The company's performance of Happy Spring Awakening from the Chinese opera Zhi Qu Weihushan (Siege of Tiger Mountain) resonated loudly with her.
"I grew up with that Peking Opera, during the 'cultural revolution' (1966-76). That's one of the few operas we had during those times," she explains.
Now in its third year as a program, I Sing Beijing reflects the growing migration of modern Chinese music into Western classical music.
But Manhattan School of Music professor Patty Kopec dismisses typical American definitions of opera as narrow.
"Music is an international language, and it speaks to the heart," Kopec says.
Despite stark differences in the linguistic and musical conventions of Chinese and Western operas, the key to a successful performance, she says, is "not just to sing but to understand the content because then you sing from within your heart".
Kopec notes one-third of her students at the Manhattan music school are Chinese nationals - testimony to China's embrace of Western culture.

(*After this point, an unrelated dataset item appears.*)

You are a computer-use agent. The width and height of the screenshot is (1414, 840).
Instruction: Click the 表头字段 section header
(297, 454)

I Sing Beijing is just one example of China's growing cultural influence around the world.
The program was co-founded by Hanban, which administers Confucius Institutes, and the Asian Performing Arts Council. It promotes Chinese culture, and its operatic styles in particular, internationally. While the program was created with the idea of reviving and spreading Chinese songs, it also aims to fuse Chinese and Western elements.

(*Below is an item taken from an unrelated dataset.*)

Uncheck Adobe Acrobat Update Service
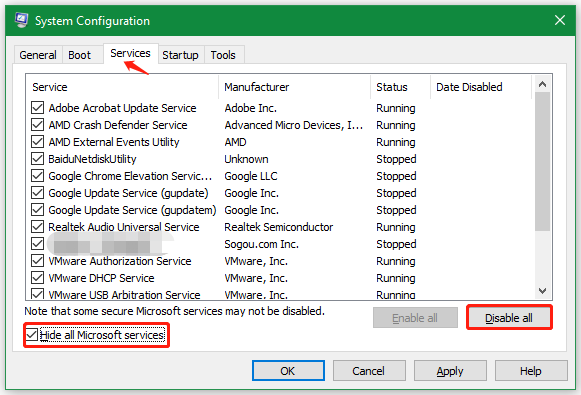Viewport: 581px width, 395px height. tap(37, 108)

To that end, I Sing Beijing, now in its third year, holds annual auditions for Western opera singers. Those who are selected receive scholarships for intensive Chinese-language study coupled with musical coaching in Beijing during the summer. None of the 20 to 30 Western opera singers selected for the program had prior knowledge of Chinese.
The music that captivated the audience is the brainchild of artistic director Hao Jiangtian.
Tian came of age during the "cultural revolution". A professional opera singer in the West for more than 27 years, he says he always dreamed of bringing not only singers but also conductors and instrumentalists to China to help them get a sense of the texture of Chinese culture. Many of the songs popular during Tian's youth were adapted for the I Sing Beijing program.
I Sing Beijing may be masquerading as an old art form in the guise of opera but is, in fact, something new.
For a mingling of operatic traditions, it seems this is just the beginning.
Hu Haidan contributed to the story.
Contact the writer at firstname.lastname@example.org.
(China Daily 03/01/2013 page20)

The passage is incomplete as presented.